Can you update the data from its start through the line containing "pyautogui.click(x=1194, y=500)" by swapping "History" for "Settings" and changing nothing else? Return only those lines.

# start of SUPPLIED INFORMATION

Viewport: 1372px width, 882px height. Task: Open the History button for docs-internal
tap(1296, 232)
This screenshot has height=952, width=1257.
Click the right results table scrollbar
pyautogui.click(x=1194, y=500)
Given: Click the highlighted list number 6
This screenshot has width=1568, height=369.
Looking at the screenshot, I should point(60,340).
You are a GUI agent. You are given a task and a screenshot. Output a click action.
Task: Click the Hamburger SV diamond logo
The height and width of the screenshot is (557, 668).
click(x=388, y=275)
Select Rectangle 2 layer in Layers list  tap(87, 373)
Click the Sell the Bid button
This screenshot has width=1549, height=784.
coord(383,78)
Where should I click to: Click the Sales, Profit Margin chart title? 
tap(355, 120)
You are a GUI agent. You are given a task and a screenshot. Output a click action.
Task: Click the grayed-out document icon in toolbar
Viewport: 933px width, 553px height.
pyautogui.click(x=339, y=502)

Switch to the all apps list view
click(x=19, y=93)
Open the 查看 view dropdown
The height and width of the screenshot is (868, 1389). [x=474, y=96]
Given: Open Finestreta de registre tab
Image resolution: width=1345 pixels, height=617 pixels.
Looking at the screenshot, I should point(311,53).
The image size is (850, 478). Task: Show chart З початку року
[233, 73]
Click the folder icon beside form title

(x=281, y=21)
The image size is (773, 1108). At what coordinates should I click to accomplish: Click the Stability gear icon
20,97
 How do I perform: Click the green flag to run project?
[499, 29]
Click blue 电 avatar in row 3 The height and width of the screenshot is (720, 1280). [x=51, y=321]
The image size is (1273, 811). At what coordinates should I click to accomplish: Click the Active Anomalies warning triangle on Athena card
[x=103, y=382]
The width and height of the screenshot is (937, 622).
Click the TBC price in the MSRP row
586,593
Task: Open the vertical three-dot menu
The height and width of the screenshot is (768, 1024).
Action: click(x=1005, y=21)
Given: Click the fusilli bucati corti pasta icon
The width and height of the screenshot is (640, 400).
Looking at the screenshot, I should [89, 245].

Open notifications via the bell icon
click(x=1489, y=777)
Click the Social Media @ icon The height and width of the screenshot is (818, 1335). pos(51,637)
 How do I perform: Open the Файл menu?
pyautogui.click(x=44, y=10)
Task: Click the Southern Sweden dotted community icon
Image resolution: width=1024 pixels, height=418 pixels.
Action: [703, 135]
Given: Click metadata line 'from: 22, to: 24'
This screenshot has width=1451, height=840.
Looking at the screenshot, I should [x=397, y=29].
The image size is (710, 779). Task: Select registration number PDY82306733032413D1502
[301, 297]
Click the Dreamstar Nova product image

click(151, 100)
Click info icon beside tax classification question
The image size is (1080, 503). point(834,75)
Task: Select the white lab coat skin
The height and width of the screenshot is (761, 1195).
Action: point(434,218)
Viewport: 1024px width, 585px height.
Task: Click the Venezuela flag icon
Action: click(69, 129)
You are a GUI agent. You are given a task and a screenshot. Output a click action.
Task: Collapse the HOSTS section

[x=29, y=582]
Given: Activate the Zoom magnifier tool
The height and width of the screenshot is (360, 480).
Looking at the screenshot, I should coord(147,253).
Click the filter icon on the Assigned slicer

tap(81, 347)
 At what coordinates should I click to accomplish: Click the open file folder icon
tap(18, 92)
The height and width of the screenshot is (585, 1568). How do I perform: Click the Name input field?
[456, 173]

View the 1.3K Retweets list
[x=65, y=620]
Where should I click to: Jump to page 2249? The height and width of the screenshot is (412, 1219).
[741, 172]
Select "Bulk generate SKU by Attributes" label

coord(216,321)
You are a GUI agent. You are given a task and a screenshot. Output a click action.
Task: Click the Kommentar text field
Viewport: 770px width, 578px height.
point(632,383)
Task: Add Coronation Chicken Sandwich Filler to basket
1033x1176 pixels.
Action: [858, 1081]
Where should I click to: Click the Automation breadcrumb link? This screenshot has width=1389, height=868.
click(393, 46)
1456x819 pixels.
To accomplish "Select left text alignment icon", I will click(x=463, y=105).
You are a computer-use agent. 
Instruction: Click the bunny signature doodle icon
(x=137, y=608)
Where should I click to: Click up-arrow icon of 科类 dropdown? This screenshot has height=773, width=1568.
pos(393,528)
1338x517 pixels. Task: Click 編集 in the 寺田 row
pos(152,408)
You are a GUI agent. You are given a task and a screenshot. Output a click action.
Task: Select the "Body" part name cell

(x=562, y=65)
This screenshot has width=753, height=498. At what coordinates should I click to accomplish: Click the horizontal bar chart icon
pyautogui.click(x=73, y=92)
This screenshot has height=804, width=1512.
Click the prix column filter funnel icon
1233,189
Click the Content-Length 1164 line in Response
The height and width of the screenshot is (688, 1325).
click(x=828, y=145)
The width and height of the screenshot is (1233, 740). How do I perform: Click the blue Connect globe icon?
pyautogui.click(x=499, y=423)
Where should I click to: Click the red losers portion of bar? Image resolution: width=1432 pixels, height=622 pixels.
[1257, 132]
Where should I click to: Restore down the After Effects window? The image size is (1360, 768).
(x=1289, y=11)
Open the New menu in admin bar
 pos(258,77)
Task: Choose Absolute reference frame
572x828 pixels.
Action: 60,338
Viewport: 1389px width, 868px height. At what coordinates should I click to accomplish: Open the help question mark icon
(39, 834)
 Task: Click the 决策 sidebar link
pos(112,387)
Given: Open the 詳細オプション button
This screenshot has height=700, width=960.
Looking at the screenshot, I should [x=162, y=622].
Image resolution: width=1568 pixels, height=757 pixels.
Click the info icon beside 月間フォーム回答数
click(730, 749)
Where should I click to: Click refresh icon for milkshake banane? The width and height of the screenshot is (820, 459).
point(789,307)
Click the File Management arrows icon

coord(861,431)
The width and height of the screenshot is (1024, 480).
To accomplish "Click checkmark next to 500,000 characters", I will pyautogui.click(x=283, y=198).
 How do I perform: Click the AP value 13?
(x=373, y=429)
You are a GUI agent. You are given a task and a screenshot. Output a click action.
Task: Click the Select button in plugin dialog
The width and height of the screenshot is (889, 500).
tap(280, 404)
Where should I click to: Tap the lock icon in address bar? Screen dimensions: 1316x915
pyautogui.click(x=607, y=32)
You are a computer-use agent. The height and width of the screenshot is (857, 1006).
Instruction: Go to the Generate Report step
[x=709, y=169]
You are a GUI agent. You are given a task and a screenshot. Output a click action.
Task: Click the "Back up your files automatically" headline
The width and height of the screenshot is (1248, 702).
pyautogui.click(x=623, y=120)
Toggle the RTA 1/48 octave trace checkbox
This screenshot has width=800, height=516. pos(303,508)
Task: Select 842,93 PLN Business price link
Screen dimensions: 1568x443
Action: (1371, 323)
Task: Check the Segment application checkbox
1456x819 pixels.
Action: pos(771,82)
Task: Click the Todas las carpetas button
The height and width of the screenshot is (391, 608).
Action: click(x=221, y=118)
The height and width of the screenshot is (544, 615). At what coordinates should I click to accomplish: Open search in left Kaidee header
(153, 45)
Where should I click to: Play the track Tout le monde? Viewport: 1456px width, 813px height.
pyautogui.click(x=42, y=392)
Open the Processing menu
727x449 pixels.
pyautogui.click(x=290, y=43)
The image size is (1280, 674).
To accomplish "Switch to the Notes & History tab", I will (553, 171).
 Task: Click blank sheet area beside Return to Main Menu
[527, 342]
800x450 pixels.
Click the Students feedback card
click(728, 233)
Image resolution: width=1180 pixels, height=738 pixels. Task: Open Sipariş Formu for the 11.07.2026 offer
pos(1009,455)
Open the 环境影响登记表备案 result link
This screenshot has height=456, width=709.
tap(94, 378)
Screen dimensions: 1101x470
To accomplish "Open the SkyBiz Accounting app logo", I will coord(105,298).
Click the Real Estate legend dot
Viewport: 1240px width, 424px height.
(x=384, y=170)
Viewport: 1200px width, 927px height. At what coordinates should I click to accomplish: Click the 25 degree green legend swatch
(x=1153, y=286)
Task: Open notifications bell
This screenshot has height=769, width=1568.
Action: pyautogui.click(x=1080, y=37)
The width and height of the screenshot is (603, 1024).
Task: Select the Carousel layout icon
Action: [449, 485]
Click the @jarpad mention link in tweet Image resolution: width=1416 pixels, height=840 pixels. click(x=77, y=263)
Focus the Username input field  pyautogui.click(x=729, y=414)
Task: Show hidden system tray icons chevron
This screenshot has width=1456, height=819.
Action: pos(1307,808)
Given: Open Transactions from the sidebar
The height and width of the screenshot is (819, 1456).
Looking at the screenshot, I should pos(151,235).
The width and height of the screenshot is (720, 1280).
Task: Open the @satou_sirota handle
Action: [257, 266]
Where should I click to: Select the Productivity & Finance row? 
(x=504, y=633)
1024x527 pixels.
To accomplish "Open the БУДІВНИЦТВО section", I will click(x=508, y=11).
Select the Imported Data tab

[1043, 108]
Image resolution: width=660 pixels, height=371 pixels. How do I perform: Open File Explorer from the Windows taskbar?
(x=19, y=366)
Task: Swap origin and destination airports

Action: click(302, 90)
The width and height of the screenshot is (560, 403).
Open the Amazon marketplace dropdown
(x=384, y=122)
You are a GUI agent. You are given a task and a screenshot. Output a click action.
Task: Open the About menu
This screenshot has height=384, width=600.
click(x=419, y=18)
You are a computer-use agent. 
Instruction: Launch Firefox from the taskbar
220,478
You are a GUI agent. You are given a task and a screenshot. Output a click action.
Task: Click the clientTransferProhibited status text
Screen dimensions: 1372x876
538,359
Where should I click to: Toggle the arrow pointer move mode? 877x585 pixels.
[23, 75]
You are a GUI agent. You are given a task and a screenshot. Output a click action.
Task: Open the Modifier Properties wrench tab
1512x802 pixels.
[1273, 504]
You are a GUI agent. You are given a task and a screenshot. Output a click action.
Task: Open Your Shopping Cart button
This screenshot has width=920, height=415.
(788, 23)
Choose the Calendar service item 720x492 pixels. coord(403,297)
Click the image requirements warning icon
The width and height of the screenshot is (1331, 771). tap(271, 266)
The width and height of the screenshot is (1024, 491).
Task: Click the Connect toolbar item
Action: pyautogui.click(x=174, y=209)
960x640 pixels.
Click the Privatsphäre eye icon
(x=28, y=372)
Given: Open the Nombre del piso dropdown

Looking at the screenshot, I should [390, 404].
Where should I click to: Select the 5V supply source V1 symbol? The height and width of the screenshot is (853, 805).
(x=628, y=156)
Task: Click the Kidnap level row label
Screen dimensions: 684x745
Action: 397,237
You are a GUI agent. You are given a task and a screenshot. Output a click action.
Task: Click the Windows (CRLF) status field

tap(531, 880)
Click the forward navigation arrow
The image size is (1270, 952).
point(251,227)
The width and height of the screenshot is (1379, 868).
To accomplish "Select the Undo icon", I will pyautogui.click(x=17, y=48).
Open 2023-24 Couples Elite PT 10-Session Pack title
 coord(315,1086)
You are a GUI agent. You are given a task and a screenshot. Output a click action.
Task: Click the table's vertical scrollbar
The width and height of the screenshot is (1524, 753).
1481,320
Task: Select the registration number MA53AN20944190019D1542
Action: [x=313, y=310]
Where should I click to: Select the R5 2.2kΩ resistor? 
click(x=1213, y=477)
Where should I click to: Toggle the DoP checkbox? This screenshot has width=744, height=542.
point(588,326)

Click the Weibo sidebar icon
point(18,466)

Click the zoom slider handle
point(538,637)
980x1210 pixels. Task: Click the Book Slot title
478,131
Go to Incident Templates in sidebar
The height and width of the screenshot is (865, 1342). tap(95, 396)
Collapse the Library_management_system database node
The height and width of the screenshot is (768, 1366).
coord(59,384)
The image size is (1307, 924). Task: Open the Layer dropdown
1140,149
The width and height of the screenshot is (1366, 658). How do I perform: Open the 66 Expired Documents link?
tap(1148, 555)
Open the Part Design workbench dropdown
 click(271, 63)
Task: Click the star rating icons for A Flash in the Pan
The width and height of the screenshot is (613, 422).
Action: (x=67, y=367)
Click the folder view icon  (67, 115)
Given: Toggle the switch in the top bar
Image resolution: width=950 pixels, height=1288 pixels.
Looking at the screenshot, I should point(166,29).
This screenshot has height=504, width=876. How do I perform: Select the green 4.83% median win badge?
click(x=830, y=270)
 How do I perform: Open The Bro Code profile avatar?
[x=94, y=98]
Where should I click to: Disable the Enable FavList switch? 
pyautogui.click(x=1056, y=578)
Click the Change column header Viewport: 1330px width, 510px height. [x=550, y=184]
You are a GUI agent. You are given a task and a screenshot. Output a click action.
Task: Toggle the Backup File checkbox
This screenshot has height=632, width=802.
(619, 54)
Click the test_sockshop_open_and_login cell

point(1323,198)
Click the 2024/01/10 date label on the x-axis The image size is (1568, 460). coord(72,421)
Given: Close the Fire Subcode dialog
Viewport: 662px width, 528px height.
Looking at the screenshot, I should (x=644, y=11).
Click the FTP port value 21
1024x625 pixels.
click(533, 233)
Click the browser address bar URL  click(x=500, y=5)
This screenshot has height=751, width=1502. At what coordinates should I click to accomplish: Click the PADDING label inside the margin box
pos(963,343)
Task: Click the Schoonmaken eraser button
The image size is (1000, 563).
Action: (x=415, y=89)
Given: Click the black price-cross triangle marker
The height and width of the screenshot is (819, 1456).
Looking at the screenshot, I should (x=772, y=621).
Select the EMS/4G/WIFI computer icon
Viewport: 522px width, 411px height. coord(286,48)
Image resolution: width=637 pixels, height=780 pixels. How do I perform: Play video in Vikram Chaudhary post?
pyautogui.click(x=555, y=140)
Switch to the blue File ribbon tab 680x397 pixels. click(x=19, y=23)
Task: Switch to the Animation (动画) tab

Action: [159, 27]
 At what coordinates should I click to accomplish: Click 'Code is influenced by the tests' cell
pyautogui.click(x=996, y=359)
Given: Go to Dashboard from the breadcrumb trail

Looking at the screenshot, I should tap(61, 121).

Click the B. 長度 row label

# end of SUPPLIED INFORMATION

### OUTPUT OF THE EXERCISE
Viewport: 1372px width, 882px height. Task: Open the Settings button for docs-internal
tap(1296, 232)
This screenshot has height=952, width=1257.
Click the right results table scrollbar
pyautogui.click(x=1194, y=500)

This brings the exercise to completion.